• **Data lines**:

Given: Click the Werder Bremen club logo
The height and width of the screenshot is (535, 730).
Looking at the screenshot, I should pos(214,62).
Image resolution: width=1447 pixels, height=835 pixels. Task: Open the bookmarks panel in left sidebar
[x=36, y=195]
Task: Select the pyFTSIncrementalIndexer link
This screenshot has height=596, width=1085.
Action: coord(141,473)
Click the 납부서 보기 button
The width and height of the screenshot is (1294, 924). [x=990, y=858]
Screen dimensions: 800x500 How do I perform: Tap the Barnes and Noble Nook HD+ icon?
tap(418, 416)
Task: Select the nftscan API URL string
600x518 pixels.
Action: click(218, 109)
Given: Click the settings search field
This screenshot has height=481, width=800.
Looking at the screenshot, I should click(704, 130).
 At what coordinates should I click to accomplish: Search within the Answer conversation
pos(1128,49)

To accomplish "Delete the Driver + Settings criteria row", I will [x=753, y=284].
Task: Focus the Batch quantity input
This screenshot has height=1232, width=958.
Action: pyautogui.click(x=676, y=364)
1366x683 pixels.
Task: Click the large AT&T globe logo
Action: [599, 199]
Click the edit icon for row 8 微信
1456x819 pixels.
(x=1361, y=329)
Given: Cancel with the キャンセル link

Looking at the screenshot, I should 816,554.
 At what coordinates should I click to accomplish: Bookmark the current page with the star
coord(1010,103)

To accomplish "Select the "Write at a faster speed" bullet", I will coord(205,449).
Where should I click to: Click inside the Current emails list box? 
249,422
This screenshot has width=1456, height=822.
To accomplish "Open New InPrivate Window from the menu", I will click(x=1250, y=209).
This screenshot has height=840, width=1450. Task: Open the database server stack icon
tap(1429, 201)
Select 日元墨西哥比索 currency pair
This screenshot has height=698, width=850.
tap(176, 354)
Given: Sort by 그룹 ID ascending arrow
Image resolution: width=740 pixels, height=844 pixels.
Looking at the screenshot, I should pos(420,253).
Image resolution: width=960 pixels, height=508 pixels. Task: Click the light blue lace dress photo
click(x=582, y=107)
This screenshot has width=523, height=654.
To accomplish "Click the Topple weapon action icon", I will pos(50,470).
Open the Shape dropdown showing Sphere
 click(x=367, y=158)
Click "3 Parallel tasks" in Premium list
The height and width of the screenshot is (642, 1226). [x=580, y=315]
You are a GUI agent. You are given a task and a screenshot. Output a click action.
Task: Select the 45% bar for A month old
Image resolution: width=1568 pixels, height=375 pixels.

• **Task directions**:
Copy everything from the start of the entries above down to the line that contains "(x=1361, y=329)", with both ends included and every line unchanged.

• **Output of the task**:
Given: Click the Werder Bremen club logo
The height and width of the screenshot is (535, 730).
Looking at the screenshot, I should pos(214,62).
Image resolution: width=1447 pixels, height=835 pixels. Task: Open the bookmarks panel in left sidebar
[x=36, y=195]
Task: Select the pyFTSIncrementalIndexer link
This screenshot has height=596, width=1085.
Action: coord(141,473)
Click the 납부서 보기 button
The width and height of the screenshot is (1294, 924). [x=990, y=858]
Screen dimensions: 800x500 How do I perform: Tap the Barnes and Noble Nook HD+ icon?
tap(418, 416)
Task: Select the nftscan API URL string
600x518 pixels.
Action: click(218, 109)
Given: Click the settings search field
This screenshot has height=481, width=800.
Looking at the screenshot, I should click(704, 130).
 At what coordinates should I click to accomplish: Search within the Answer conversation
pos(1128,49)

To accomplish "Delete the Driver + Settings criteria row", I will [x=753, y=284].
Task: Focus the Batch quantity input
This screenshot has height=1232, width=958.
Action: pyautogui.click(x=676, y=364)
1366x683 pixels.
Task: Click the large AT&T globe logo
Action: [599, 199]
Click the edit icon for row 8 微信
1456x819 pixels.
(x=1361, y=329)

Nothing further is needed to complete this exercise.